標準在庫品販売の伸長で1 7 / 3 期は増益を予想

アップデートレポート
(株)QUICK 中村 宏司

16/3 期は16%営業減益。在庫評価影響が利益を圧迫
16/3 期の連結業績は、売上高が前期比8.5%増の32,461 百万円、営業利益が同16.3%減の1,706 百万円となった。特注品販売、標準在庫品販売がともに順調に推移し増収となった。費用面では、製造工程の見直しや自動化生産設備の新規導入などにより減価償却費が増加した。また、銅やアルミニウムなどの原料価格の下落による販売価格の低下で、高値在庫の払い出しによる在庫評価影響の悪化が利益を圧迫したことから営業減益となった。

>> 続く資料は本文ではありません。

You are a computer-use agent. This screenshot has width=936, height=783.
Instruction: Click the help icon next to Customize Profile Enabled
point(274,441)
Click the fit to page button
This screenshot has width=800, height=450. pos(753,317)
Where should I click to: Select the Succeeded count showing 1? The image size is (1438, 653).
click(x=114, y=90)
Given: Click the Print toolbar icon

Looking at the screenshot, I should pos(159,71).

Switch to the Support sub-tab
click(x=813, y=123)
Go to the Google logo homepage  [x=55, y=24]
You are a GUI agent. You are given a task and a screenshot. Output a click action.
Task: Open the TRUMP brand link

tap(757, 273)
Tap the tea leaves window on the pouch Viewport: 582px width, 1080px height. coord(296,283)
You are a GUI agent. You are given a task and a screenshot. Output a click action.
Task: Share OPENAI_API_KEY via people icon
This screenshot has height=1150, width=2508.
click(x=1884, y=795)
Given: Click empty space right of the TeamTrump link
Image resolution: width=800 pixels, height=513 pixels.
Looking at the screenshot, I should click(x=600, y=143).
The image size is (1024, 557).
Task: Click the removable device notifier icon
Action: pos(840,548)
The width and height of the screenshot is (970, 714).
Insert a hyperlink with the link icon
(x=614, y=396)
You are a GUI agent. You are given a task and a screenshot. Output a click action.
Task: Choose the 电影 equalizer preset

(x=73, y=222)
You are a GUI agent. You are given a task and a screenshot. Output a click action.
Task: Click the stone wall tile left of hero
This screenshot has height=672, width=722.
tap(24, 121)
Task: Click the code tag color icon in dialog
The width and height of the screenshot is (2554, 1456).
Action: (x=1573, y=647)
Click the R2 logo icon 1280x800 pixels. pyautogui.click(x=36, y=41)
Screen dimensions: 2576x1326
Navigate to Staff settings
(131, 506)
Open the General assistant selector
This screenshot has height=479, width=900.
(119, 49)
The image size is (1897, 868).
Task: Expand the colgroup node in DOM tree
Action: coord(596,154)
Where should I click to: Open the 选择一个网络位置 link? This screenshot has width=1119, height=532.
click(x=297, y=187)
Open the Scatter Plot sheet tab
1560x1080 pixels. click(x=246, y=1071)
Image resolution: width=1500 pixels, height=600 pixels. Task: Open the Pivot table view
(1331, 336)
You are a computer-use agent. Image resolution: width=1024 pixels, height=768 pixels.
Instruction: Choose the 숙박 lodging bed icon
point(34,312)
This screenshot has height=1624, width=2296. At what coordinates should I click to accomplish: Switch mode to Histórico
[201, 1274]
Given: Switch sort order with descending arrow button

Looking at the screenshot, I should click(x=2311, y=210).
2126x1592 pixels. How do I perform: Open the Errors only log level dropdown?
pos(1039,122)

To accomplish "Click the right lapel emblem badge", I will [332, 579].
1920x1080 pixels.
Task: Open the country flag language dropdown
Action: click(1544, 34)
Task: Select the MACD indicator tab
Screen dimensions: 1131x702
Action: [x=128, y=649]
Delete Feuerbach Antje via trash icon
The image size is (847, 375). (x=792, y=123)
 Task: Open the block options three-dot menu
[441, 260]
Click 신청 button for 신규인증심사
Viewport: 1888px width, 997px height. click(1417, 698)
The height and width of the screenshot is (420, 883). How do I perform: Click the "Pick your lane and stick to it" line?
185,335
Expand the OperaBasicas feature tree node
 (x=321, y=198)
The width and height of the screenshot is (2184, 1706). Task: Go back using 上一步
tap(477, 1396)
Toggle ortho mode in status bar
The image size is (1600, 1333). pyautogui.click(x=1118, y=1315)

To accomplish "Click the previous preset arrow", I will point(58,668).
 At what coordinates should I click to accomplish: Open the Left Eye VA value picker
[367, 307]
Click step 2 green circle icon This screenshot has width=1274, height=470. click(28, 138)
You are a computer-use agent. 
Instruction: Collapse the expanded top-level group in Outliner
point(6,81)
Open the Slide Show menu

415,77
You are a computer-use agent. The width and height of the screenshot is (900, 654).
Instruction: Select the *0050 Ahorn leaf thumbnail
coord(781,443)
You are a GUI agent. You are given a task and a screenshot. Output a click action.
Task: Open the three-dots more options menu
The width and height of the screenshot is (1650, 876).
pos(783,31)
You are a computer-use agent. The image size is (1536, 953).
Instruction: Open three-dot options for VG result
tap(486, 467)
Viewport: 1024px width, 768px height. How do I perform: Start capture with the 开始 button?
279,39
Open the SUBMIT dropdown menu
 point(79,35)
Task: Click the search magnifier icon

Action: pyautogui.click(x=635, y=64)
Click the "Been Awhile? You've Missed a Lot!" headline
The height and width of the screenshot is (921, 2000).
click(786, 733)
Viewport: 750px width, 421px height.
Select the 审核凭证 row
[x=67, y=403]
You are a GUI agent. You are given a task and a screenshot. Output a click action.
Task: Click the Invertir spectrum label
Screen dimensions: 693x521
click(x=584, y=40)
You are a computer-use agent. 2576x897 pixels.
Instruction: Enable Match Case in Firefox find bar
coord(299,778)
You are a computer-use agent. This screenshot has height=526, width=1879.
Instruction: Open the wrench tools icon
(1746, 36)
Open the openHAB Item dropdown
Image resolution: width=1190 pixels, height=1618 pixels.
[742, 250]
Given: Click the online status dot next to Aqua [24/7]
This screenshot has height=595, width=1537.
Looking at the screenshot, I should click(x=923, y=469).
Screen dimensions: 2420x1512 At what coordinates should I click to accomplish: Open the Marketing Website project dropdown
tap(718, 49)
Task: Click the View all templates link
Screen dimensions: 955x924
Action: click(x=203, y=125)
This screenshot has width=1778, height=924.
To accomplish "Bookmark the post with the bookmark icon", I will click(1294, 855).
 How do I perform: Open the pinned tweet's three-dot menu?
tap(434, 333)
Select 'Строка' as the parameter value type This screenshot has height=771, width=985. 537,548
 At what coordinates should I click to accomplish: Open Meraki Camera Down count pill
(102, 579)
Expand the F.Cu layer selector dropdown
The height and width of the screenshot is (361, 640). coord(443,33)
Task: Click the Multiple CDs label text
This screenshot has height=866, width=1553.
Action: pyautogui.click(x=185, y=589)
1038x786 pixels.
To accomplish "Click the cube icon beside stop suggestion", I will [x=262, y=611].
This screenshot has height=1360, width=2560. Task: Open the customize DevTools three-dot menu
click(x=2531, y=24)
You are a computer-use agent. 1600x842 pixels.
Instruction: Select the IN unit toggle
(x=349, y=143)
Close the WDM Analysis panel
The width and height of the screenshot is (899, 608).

半導体、液晶関連向けの販売増で17/3 期以降は増益を予想
企業価値研究所では、17/3 期の連結業績予想について、売上高を33,000 百万円→33,200 百万円(前期比2%増)、営業利益を1,700 百万円→2,050 百万円(同20%増)と、従来予想を上方修正した。標準在庫品販売で、工作機械業界向けがやや減速しつつあるものの、半導体製造装置業界や液晶製造装置業界向けが堅調に推移していることを考慮して、売上高、営業利益ともに従来予想を増額した。採算の良い半導体製造装置業界向け販売が増えることによる採算改善を見込んだことも営業利益の増額要因となる。足元の受注は概ね堅調に推移しており、会社計画(当研究所予想と同額)は妥当なものと当研究所では判断している。
続く18/3 期については、売上高34,200 百万円(前期比3%増)、営業利益2,200 百万円(同7%増)を予想する。国内製造業向けに標準在庫品販売の伸長を見込む。顧客への納期対応を強化すべく、生産能力の増強を進めていることも販売増に寄与するものとみている。